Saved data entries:
----
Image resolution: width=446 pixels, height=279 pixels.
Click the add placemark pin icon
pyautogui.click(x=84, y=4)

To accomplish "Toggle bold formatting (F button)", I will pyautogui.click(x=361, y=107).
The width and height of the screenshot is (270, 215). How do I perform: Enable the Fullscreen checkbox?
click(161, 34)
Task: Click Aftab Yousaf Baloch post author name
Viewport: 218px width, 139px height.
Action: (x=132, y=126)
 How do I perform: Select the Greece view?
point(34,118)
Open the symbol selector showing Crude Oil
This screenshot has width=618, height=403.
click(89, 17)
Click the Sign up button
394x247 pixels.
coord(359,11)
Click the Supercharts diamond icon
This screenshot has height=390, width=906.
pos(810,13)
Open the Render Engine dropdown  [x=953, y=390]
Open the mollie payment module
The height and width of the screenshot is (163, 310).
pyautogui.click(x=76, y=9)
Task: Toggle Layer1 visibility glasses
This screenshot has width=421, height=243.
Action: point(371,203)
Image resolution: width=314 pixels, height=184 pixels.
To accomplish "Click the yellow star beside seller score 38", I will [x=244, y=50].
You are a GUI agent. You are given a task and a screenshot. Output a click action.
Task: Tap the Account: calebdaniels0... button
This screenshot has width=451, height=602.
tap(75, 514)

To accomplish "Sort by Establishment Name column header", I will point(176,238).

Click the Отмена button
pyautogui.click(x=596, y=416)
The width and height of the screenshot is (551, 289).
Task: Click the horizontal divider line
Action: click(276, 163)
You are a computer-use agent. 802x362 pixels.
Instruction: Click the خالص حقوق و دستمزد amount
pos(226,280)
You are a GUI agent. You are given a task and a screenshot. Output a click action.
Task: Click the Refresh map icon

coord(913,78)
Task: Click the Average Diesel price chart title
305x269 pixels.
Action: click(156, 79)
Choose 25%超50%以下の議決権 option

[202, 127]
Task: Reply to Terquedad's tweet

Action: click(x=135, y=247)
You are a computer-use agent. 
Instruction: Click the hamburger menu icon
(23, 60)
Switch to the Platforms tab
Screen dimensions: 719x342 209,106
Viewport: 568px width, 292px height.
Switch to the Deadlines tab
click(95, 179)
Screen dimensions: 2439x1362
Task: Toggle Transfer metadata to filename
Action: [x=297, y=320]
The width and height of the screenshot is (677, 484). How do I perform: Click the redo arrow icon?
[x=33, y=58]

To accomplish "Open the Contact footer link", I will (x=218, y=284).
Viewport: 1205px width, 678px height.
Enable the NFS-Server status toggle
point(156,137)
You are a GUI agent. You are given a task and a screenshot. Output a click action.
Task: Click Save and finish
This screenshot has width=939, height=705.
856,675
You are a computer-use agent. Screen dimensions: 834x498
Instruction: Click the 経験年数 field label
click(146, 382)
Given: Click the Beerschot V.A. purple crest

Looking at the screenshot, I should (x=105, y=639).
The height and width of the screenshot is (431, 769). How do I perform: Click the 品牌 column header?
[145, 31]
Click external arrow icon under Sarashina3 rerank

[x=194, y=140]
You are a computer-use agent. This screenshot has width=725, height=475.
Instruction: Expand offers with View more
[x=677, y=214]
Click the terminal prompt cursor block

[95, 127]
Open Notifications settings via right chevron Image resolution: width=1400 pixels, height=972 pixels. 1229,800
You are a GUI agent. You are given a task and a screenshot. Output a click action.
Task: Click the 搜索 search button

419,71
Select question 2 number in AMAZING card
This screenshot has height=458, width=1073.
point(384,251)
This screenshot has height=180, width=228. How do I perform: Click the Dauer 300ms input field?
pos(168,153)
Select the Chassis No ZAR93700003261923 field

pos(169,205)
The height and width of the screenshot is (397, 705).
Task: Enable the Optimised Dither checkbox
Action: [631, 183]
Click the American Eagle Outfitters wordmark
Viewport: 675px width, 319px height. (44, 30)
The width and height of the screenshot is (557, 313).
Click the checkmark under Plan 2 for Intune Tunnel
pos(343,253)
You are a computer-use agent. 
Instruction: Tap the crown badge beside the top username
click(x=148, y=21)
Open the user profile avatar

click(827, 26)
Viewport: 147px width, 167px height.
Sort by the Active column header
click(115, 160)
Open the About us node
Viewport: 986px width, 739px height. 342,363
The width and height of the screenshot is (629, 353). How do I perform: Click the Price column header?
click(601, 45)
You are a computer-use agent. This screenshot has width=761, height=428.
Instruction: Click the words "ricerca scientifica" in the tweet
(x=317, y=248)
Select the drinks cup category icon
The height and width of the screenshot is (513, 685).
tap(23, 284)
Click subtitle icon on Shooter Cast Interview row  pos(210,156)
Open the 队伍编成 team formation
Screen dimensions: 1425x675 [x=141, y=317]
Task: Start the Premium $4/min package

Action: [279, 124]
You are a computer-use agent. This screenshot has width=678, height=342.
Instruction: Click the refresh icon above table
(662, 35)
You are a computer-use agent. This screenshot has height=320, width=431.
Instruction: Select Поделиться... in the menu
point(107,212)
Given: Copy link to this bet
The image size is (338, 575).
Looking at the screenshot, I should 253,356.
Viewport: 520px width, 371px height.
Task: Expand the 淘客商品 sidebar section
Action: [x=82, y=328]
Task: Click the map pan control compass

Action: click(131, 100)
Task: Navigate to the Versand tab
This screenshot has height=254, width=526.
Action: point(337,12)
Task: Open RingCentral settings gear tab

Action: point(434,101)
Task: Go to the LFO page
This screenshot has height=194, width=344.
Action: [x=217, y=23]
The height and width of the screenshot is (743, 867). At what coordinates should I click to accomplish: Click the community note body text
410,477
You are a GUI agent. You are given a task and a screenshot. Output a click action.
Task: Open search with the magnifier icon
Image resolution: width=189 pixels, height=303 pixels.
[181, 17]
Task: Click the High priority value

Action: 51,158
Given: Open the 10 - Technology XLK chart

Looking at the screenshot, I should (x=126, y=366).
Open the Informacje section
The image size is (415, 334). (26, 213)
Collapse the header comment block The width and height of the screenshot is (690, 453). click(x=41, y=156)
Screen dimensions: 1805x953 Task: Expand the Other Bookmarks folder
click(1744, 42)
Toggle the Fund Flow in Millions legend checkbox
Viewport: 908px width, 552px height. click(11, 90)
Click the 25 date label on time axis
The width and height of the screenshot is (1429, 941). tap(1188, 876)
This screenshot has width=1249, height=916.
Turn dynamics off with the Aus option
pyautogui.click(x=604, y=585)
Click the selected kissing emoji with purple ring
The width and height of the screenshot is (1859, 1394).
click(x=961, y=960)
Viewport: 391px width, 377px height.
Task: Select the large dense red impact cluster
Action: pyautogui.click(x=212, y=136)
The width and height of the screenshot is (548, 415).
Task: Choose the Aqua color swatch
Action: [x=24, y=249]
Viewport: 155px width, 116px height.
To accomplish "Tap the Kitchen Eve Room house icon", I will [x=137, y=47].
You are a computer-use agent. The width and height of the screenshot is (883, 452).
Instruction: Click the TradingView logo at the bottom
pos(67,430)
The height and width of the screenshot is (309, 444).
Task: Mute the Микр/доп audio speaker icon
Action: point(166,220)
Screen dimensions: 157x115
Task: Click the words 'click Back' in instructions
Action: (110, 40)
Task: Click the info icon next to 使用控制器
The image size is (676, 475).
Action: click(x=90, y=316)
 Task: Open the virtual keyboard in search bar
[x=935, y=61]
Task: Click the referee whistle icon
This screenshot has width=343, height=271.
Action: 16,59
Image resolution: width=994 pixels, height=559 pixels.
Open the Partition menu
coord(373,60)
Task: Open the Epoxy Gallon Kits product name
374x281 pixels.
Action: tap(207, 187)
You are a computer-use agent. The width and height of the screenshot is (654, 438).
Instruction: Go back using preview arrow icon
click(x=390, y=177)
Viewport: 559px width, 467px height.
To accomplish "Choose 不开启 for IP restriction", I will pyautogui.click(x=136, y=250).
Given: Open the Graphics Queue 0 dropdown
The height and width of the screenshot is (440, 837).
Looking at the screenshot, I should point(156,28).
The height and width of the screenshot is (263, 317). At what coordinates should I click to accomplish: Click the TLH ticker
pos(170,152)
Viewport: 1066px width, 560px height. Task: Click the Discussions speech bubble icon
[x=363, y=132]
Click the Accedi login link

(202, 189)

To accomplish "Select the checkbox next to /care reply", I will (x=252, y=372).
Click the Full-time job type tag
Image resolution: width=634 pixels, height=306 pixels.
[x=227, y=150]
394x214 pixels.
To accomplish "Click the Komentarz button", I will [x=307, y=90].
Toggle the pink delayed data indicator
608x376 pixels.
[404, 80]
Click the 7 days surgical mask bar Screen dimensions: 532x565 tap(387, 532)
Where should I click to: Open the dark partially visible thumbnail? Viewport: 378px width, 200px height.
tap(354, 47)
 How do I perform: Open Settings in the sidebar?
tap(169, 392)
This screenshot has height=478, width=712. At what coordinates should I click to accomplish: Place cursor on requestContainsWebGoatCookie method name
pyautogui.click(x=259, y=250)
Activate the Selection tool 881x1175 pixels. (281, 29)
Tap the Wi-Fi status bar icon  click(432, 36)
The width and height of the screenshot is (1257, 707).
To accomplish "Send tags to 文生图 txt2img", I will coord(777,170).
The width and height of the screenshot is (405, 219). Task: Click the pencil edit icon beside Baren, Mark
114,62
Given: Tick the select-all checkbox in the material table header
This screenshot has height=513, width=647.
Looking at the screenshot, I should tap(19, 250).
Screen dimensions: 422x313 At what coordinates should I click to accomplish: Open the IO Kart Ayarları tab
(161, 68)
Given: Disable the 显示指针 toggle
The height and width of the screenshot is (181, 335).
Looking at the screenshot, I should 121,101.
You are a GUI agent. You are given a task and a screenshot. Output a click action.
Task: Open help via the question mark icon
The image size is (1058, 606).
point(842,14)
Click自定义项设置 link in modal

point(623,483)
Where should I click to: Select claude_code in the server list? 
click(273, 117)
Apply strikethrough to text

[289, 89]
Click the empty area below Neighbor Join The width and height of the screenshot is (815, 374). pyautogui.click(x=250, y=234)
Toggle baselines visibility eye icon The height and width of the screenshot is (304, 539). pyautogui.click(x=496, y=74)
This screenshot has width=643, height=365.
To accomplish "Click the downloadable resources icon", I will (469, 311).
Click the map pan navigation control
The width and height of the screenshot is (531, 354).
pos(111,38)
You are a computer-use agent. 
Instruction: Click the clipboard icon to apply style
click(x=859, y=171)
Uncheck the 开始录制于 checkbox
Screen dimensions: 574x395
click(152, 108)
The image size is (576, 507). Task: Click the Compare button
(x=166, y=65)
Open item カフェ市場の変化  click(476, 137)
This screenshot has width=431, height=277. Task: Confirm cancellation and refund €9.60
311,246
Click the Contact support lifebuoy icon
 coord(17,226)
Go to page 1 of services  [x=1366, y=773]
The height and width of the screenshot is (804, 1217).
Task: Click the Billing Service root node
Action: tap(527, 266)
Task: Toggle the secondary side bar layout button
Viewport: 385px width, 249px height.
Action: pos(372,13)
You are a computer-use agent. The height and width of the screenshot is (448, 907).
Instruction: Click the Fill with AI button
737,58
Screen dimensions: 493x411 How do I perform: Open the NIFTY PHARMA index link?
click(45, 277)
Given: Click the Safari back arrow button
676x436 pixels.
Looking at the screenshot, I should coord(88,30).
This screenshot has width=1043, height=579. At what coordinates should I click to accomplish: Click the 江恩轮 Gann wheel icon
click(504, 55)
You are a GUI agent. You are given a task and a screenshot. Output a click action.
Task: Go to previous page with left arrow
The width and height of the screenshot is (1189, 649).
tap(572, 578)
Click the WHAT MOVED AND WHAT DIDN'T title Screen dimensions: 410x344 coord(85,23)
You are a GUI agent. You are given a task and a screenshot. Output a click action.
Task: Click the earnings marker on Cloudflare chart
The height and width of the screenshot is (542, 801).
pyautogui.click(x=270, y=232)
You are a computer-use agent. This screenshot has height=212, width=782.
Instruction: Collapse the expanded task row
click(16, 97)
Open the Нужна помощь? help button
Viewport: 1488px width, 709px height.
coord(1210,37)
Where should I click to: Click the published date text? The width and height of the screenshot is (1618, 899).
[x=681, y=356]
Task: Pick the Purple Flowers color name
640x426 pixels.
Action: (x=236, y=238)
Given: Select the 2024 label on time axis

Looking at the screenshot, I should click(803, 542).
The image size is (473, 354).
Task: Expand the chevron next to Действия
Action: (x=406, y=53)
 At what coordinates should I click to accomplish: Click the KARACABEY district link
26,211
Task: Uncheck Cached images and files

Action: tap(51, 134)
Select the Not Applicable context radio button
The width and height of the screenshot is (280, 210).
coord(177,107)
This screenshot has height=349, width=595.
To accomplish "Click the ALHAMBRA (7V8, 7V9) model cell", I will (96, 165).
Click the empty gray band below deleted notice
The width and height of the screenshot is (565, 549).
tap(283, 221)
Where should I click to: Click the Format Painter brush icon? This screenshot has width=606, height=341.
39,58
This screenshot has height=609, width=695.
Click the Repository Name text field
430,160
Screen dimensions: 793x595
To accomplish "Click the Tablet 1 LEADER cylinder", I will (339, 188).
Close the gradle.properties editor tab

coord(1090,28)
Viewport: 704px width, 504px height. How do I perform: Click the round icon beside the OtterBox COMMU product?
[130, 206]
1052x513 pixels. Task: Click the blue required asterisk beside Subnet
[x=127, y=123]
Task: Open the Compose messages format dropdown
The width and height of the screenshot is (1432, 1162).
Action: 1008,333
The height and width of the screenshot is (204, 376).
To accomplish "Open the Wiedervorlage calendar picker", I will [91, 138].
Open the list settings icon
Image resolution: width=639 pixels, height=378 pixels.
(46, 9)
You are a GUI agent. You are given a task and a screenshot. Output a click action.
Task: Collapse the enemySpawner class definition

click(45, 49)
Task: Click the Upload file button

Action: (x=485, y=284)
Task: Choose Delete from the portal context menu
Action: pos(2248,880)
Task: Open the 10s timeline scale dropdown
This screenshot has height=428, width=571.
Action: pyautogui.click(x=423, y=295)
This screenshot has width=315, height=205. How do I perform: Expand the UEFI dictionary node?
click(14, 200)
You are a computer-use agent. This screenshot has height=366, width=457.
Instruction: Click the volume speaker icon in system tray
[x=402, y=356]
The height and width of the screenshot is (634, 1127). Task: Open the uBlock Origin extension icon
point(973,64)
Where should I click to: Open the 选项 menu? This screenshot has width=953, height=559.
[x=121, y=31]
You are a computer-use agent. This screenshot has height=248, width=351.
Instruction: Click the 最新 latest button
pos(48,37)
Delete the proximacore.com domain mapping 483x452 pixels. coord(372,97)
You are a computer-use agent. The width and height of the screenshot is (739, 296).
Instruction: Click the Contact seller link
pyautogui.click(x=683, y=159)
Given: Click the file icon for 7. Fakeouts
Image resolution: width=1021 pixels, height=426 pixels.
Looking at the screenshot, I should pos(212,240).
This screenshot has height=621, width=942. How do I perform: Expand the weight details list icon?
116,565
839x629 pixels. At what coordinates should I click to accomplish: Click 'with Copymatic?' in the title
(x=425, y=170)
----
# ACTIVITY
Show all lines above holding the word "help".

# TASK RESPONSE
Task: Open help via the question mark icon
Open the Нужна помощь? help button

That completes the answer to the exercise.